=== Work order ===
Retrieve every line of the data holding the word "with".

=== Records for processing ===
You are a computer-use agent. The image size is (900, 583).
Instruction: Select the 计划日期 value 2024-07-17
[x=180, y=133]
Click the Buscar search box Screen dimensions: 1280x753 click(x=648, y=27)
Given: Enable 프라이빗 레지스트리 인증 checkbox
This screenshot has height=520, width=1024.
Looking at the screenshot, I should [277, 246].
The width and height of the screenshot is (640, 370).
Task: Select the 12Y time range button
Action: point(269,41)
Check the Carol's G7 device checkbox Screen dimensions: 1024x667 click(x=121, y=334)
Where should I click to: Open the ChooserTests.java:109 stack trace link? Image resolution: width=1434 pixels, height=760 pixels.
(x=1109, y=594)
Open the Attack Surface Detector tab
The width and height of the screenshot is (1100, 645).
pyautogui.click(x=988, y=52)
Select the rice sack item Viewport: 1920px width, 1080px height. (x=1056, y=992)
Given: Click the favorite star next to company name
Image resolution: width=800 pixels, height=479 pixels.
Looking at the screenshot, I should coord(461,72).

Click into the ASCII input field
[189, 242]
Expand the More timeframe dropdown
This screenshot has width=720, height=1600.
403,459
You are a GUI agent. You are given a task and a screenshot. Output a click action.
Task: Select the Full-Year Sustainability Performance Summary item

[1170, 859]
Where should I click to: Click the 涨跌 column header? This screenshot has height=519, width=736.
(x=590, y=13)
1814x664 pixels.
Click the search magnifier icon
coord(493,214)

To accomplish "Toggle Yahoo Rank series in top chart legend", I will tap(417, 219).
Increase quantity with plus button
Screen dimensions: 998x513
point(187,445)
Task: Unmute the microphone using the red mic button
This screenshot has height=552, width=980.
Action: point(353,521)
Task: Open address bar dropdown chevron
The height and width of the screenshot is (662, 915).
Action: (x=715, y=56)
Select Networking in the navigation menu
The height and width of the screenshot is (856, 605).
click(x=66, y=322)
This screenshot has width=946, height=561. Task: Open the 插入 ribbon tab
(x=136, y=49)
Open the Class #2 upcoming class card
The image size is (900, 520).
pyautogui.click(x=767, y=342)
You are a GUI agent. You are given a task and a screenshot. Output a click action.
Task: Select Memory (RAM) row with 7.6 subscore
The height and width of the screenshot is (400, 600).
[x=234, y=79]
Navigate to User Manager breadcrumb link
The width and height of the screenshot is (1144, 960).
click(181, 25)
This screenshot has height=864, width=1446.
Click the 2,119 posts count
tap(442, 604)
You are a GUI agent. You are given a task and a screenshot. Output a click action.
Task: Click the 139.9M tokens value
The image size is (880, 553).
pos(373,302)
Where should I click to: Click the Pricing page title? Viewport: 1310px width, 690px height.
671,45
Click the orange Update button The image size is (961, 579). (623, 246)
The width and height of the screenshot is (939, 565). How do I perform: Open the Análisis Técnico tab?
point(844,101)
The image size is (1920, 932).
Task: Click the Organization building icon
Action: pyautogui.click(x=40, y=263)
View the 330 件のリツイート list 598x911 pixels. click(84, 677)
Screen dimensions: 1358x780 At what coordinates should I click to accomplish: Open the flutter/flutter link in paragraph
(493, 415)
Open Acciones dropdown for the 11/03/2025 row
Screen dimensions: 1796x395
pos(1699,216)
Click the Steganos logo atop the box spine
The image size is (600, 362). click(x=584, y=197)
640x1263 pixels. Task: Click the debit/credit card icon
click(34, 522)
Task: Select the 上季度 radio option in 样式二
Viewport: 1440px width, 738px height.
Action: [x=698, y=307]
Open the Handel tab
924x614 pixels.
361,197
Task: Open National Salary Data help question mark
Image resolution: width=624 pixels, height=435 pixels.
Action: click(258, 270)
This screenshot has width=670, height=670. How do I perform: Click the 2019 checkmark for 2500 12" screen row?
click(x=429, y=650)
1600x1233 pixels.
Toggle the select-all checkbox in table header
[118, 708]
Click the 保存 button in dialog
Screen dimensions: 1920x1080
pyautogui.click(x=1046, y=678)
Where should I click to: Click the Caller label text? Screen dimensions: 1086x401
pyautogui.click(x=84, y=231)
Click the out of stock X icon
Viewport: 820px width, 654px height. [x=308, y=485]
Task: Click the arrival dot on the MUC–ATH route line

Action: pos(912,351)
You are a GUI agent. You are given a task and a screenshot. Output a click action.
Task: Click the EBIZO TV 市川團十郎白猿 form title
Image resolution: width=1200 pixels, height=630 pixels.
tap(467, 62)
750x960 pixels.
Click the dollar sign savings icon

=== Expected answer ===
Increase quantity with plus button
Task: Select Memory (RAM) row with 7.6 subscore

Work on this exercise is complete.